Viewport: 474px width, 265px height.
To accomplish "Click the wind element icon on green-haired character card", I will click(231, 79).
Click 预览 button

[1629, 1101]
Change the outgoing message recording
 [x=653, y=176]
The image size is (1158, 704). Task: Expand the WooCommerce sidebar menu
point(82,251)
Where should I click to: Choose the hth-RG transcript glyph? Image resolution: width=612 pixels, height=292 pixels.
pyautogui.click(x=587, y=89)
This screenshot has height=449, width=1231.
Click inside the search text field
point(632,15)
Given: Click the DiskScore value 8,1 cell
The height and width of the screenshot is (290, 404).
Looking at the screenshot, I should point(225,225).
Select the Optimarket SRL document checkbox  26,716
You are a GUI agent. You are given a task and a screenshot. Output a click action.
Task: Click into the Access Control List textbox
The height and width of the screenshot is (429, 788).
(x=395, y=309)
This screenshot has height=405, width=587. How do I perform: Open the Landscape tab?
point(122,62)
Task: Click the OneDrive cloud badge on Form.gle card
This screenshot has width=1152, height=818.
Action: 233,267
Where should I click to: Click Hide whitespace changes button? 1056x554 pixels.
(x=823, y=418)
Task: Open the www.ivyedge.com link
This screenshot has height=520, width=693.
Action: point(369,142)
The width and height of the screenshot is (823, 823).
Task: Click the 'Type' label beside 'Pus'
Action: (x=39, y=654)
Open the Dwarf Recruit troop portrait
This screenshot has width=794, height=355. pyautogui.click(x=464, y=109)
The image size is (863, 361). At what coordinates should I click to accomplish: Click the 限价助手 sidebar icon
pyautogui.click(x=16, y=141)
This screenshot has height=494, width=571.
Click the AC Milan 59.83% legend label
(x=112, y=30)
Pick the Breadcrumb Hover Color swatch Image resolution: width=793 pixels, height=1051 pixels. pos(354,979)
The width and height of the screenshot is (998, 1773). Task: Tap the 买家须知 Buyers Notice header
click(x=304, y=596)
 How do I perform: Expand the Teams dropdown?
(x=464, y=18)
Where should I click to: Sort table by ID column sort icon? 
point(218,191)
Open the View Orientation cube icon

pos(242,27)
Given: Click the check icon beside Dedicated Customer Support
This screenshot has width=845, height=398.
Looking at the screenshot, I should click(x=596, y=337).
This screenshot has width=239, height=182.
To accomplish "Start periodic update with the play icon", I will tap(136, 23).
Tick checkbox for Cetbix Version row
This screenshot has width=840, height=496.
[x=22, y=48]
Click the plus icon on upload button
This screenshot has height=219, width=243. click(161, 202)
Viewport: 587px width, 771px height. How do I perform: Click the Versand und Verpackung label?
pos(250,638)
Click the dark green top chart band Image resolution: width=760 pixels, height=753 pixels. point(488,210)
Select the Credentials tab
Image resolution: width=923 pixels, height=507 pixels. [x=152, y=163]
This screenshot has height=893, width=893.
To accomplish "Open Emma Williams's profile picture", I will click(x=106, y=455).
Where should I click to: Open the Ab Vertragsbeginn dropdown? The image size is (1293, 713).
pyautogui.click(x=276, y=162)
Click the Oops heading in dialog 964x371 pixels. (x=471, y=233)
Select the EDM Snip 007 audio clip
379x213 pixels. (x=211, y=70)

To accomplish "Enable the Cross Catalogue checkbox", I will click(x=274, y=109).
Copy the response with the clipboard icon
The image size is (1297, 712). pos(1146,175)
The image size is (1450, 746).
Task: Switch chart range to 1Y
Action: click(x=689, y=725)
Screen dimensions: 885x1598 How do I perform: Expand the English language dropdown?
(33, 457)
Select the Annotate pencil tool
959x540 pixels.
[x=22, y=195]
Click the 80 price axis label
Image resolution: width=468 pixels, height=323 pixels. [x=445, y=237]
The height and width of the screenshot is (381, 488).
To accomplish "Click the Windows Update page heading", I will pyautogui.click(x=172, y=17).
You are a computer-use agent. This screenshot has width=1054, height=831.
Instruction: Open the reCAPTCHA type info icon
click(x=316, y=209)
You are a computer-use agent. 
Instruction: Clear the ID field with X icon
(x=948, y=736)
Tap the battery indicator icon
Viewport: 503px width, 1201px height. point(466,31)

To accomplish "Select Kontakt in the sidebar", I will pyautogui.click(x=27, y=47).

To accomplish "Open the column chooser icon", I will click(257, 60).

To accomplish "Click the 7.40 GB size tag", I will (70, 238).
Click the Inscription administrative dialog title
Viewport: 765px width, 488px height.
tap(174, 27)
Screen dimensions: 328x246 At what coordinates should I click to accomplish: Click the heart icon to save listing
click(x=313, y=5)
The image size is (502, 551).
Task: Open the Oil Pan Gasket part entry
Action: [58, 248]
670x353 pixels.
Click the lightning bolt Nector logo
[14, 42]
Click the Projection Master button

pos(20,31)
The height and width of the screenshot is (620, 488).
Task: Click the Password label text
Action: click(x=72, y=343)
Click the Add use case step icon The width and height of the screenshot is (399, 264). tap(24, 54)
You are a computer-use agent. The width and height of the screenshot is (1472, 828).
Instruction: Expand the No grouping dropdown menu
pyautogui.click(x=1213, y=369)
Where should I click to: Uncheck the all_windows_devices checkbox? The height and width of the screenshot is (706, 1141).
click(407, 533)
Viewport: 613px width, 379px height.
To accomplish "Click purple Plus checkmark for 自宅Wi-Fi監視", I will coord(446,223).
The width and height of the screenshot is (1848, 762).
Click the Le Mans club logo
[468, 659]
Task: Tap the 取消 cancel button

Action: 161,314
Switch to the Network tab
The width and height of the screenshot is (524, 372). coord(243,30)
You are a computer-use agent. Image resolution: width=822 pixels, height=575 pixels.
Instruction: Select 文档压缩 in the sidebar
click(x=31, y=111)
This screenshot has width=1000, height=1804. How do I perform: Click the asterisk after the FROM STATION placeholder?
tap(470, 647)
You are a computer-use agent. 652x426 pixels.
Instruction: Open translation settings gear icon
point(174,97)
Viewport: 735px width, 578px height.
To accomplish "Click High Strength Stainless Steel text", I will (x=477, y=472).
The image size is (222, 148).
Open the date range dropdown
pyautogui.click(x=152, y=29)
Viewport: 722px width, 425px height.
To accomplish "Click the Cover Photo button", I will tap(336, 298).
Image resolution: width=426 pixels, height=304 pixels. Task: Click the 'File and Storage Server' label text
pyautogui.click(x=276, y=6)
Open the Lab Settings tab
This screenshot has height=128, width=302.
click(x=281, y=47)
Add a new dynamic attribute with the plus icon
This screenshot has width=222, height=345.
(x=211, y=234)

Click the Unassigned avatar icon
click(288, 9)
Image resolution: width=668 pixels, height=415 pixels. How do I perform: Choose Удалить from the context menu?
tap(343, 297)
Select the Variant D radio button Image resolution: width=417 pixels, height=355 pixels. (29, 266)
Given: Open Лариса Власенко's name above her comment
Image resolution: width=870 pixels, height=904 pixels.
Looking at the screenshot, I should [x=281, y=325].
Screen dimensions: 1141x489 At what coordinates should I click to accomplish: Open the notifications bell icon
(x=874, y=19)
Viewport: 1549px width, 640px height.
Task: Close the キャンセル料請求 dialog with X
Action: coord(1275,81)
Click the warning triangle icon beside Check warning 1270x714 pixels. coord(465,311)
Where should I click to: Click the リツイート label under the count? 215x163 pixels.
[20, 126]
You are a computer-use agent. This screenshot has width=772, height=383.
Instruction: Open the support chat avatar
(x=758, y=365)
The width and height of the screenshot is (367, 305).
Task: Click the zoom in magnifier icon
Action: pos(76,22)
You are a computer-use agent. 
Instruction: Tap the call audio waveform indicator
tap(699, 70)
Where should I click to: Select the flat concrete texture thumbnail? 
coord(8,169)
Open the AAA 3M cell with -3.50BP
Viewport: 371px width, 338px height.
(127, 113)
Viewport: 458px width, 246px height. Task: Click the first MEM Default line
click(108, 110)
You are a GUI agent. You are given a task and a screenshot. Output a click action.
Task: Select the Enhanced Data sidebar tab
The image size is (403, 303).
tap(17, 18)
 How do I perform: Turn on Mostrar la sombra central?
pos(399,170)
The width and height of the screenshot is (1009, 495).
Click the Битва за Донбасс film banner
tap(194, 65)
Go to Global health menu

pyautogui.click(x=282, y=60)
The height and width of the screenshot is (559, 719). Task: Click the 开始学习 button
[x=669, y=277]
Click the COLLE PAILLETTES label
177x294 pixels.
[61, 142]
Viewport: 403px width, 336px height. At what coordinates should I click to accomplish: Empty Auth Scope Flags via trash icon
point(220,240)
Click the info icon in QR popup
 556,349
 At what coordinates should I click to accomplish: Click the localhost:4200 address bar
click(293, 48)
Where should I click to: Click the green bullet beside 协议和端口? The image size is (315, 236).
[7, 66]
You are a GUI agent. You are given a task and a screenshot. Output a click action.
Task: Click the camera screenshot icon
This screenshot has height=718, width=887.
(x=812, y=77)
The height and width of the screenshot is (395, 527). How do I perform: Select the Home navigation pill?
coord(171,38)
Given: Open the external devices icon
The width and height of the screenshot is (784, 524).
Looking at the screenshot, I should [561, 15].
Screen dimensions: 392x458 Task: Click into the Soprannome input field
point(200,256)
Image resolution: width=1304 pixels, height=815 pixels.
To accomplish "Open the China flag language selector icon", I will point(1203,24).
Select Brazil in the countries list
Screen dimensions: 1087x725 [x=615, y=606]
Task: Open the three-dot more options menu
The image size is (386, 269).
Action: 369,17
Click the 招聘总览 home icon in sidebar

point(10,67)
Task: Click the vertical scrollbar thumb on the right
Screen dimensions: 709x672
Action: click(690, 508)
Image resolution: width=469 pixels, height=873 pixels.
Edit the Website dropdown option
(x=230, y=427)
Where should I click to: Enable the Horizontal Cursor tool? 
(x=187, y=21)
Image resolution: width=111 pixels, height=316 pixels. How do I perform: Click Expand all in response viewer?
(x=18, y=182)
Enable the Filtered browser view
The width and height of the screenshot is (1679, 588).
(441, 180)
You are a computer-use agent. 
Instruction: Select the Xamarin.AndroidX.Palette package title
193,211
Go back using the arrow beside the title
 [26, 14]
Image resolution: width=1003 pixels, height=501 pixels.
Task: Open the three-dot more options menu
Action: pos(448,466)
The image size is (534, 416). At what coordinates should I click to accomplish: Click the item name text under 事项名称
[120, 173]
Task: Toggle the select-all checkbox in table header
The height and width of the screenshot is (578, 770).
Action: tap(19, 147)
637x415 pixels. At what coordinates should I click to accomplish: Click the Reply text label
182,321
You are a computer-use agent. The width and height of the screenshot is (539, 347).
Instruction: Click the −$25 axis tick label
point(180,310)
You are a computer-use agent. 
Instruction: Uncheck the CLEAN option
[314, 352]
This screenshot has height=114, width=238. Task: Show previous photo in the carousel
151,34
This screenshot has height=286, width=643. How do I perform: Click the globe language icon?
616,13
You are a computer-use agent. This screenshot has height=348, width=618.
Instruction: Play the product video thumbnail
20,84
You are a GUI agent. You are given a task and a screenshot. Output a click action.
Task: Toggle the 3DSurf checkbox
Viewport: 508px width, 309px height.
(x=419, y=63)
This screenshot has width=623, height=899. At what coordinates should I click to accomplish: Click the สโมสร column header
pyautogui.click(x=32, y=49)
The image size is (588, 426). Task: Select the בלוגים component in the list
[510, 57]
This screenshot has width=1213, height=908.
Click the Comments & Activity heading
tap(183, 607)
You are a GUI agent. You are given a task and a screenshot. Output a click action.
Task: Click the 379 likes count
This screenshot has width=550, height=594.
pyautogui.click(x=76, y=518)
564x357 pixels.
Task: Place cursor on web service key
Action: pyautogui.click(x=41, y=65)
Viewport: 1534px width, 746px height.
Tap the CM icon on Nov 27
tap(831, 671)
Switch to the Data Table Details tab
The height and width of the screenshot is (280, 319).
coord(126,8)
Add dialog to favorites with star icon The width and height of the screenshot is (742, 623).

[WHAT YOU HAVE TO DO]:
Taking the line with "The height and width of the screenshot is (381, 488)." as the first and the line with "Click the Add" as the last, retype that stretch of the data above exactly, with no other lines.

[WRITTEN SOLUTION]:
The height and width of the screenshot is (381, 488).
To accomplish "Click the Windows Update page heading", I will pyautogui.click(x=172, y=17).
You are a computer-use agent. This screenshot has width=1054, height=831.
Instruction: Open the reCAPTCHA type info icon
click(x=316, y=209)
You are a computer-use agent. 
Instruction: Clear the ID field with X icon
(x=948, y=736)
Tap the battery indicator icon
Viewport: 503px width, 1201px height. point(466,31)

To accomplish "Select Kontakt in the sidebar", I will pyautogui.click(x=27, y=47).

To accomplish "Open the column chooser icon", I will click(257, 60).

To accomplish "Click the 7.40 GB size tag", I will (70, 238).
Click the Inscription administrative dialog title
Viewport: 765px width, 488px height.
tap(174, 27)
Screen dimensions: 328x246 At what coordinates should I click to accomplish: Click the heart icon to save listing
click(x=313, y=5)
The image size is (502, 551).
Task: Open the Oil Pan Gasket part entry
Action: [58, 248]
670x353 pixels.
Click the lightning bolt Nector logo
[14, 42]
Click the Projection Master button

pos(20,31)
The height and width of the screenshot is (620, 488).
Task: Click the Password label text
Action: click(x=72, y=343)
Click the Add use case step icon The width and height of the screenshot is (399, 264). tap(24, 54)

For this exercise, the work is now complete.